A number of her tapestries are stunning: Dump trucks depositing their loads in an arresting canvas of dense, muted hues and the torn letters from labels and newspapers with an almost apocalyptic backdrop in a fiery color mix; Ada dreaming while visions of jewelry and other past, present and future valuables float above the heap; the vivid walkway in front of the Bodega, one that accentuates the poverty and unsanitary conditions; Gomez’ finding of the human x ray in the container at the forefront of a wonderful example of picture book perspective that captures this menagerie of shanty homes, farm animals and preponderance of litter, a place where children play; the detailed workshop spread -one that competes with Stone Soup for the seeming impossibility of the coming hardware metamorphosis; a beaming Ada with her violin and all the other instruments, meticulously detailed; the walk home by the Gancheros in a sunlit landscape of deep orange under yellow skies, which is seen in sharp contrast to some of the band, with musical sheets woven in the same abstract manner as the melting pot contents of the landfill; the close-up of Ada in a sea of blue, green and turquoise playing her violin and dreaming big, with the far away places represented by city skyscrapers, and thematically enhanced by floating musical notes on cut paper; the spontaneity of the performance in Asuncion shown on a darkened expressionist canvas; the truly arresting (my own favorite) canvas featuring a map of the world, with our celebrating musicians frolicking on the beach, while historical places, religious shrines, Buddha, foodstuffs, the famous Hollywood banner and their plane painting as amazing a picture of exhilaration as any illustrator could hope to in a picture book; the concert hall ecstasy by an overflow crowd under the spotlights depicting new superstars; and finally the unbridled bliss of a group that began on the outskirts of a sandy landfill and ended up at the top of Mount Everest. Red and orange permeate and even reflect on their faces. Nirvana has been achieved.
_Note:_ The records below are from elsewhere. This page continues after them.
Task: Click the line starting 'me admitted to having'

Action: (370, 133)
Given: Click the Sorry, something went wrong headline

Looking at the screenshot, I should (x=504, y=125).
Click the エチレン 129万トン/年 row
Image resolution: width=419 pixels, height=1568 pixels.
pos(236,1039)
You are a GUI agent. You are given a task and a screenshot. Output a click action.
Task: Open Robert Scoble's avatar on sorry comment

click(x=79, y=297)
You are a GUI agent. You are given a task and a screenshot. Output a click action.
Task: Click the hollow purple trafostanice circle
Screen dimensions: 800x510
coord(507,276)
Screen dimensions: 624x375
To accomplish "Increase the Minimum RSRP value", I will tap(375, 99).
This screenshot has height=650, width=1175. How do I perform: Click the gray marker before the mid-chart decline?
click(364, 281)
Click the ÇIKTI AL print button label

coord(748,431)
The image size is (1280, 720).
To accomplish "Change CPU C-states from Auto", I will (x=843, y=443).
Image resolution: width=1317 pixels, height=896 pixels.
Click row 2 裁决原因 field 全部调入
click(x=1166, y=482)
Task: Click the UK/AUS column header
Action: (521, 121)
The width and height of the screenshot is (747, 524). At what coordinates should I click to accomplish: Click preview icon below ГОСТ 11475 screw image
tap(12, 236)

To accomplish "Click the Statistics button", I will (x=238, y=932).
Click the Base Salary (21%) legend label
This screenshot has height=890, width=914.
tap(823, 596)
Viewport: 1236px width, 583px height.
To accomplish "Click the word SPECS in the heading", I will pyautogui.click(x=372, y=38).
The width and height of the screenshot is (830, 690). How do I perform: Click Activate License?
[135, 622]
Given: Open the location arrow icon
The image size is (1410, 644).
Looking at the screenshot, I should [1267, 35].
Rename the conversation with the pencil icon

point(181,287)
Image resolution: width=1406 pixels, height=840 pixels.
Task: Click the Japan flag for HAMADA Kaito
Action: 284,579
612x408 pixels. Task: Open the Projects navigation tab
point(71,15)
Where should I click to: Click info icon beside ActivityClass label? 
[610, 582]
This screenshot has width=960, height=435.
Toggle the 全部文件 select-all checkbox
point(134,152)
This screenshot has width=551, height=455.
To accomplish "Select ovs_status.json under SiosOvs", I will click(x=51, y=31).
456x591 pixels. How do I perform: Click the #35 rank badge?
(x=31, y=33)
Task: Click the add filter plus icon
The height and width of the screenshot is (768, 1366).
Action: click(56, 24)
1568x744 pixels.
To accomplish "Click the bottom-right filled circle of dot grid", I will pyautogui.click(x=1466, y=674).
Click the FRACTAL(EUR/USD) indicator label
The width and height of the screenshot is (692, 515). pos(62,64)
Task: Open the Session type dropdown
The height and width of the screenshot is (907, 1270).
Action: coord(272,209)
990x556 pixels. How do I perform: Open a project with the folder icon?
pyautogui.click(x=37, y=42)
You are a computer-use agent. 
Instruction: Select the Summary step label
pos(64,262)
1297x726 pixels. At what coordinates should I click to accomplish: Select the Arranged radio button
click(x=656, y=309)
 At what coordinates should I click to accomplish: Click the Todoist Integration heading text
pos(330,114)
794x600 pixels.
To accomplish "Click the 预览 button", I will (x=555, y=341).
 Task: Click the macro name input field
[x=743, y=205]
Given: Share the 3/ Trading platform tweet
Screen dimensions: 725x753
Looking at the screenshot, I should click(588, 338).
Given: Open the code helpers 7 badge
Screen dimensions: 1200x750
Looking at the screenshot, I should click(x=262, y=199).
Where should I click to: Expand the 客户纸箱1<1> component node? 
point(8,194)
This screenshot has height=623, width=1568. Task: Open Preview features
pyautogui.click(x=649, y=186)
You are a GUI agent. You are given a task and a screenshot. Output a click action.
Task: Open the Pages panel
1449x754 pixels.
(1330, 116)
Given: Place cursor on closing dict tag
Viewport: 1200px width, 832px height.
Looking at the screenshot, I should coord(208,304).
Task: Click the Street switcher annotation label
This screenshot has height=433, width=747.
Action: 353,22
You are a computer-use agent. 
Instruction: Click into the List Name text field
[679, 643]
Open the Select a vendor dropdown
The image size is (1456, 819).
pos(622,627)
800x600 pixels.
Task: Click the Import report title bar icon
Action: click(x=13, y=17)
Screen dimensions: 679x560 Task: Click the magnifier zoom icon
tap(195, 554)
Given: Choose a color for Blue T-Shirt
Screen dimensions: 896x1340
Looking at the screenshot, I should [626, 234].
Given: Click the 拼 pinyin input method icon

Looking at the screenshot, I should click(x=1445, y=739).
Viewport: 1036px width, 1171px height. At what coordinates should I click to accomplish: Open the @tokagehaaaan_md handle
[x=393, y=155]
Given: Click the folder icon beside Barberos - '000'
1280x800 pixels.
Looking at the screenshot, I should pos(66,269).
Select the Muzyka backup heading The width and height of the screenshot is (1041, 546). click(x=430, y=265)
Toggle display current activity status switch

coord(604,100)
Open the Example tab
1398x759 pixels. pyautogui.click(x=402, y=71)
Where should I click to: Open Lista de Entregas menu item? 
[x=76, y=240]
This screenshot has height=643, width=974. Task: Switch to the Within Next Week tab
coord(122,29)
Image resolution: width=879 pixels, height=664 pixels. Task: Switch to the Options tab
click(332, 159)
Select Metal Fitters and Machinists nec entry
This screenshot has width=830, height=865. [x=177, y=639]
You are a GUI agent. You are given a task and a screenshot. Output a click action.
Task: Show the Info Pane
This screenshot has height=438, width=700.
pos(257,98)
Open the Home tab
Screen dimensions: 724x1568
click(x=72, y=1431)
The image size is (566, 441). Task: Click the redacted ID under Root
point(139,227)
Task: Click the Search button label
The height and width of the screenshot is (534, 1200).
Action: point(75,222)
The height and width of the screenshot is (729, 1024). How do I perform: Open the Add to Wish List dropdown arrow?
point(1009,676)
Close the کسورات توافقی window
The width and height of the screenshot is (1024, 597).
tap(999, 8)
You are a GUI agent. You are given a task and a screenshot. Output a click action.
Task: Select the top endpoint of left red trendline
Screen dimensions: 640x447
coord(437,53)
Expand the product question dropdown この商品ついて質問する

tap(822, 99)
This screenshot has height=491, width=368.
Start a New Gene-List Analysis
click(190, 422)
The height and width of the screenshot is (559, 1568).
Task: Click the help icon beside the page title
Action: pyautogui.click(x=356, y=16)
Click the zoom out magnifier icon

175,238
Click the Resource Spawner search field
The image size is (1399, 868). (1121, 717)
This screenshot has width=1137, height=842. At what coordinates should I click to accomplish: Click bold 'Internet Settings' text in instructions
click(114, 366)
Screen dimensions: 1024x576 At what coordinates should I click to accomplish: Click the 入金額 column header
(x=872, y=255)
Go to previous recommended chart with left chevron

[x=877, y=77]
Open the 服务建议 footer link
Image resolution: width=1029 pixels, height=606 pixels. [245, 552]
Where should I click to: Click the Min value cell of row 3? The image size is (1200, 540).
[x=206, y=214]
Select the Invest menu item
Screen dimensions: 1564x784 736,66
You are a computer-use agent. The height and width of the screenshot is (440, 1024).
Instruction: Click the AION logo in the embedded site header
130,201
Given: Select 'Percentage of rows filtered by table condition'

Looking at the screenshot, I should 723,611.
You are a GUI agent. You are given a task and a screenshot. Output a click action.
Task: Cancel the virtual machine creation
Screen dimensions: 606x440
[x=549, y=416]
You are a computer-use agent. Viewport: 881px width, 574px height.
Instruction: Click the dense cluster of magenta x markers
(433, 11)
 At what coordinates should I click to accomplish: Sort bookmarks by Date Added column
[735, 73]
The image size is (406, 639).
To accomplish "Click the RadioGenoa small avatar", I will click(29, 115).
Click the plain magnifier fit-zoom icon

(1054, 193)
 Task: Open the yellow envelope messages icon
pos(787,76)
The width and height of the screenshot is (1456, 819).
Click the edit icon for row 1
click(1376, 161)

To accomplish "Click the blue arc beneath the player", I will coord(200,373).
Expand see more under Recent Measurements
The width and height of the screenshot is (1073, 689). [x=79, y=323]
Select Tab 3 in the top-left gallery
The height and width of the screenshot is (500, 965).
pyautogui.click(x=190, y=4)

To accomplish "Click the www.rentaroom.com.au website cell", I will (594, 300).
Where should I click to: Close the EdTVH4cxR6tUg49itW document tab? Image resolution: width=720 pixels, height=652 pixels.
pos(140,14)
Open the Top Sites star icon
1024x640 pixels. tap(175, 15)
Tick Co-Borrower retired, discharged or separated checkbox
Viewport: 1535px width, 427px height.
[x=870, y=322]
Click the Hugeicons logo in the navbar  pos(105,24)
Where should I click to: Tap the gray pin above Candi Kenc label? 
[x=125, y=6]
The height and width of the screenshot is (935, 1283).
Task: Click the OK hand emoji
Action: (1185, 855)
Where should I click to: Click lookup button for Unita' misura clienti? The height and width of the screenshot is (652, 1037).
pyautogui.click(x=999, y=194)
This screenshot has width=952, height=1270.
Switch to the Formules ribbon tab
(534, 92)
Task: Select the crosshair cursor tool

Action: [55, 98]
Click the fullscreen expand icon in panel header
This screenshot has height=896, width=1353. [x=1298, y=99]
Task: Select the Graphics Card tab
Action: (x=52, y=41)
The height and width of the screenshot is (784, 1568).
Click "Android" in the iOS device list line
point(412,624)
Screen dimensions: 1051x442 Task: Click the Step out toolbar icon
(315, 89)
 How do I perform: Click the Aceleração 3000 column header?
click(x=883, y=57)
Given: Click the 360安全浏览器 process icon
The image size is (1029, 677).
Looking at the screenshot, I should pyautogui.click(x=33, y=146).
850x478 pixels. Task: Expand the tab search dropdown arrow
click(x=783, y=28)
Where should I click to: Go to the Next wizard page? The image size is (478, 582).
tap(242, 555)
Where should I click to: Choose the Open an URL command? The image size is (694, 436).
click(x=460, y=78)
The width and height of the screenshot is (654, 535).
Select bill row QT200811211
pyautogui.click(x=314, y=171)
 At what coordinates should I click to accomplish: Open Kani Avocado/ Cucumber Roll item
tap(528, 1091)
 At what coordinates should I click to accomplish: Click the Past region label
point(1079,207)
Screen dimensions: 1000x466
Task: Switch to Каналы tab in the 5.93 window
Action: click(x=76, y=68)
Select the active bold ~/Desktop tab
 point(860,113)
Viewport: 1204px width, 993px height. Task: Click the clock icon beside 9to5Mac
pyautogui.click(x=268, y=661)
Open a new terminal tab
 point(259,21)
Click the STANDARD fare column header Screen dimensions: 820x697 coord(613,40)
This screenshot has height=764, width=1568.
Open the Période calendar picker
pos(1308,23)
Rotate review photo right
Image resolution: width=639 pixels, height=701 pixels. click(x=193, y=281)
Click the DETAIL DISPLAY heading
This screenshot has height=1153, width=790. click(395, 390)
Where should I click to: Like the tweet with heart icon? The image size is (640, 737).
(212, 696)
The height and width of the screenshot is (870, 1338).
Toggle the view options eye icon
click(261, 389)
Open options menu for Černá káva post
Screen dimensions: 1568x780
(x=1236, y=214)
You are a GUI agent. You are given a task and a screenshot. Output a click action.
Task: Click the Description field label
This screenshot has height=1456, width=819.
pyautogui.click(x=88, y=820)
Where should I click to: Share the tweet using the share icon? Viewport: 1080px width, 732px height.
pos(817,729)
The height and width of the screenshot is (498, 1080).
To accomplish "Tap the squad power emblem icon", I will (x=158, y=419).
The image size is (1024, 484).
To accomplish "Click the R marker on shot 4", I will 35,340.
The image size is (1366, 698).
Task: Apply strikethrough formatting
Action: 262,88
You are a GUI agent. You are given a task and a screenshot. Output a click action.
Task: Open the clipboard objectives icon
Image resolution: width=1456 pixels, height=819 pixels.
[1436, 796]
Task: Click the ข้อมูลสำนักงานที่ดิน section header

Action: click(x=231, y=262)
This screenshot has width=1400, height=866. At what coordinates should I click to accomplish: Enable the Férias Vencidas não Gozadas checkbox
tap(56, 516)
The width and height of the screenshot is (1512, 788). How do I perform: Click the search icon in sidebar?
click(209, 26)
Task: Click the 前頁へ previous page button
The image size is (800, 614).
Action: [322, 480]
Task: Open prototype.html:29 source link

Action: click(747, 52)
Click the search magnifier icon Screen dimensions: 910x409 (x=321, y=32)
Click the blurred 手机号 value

In a world of hardship and uncertainty, Ada’s Violin showcases the realization of a dream fulfilled and how the worst kind of head start can still be remedied when one remains positive and resilient. The Caldecott committee will be hard pressed not to find Comport’s collages as some of the best ever crafted, and Hood’s irresistible and stirring prose has offered up the essence of this unlikely tale of some who have transcended the world they were born into. Hood is a strong choice for Newbery recognition. Ada’s Violin is wholly magnificent.
Note: This is the fifteenth entry in the ongoing 2016 Caldecott Medal Contender series. The series does not purport to predict what the committee will choose, rather it attempts to gauge what the writer feels should be in the running. In most instances the books that are featured in the series have been touted as contenders in various online round-ups, but for the ones that are not, the inclusions are a humble plea to the committee for consideration. It is anticipated the series will include at least 30 titles; the order which they are being presented in is arbitrary, as every book in this series is a contender. Some of my top favorites of the lot will be done near the end. The awards will be announced on January 22nd, hence the reviews will continue till two days before that date.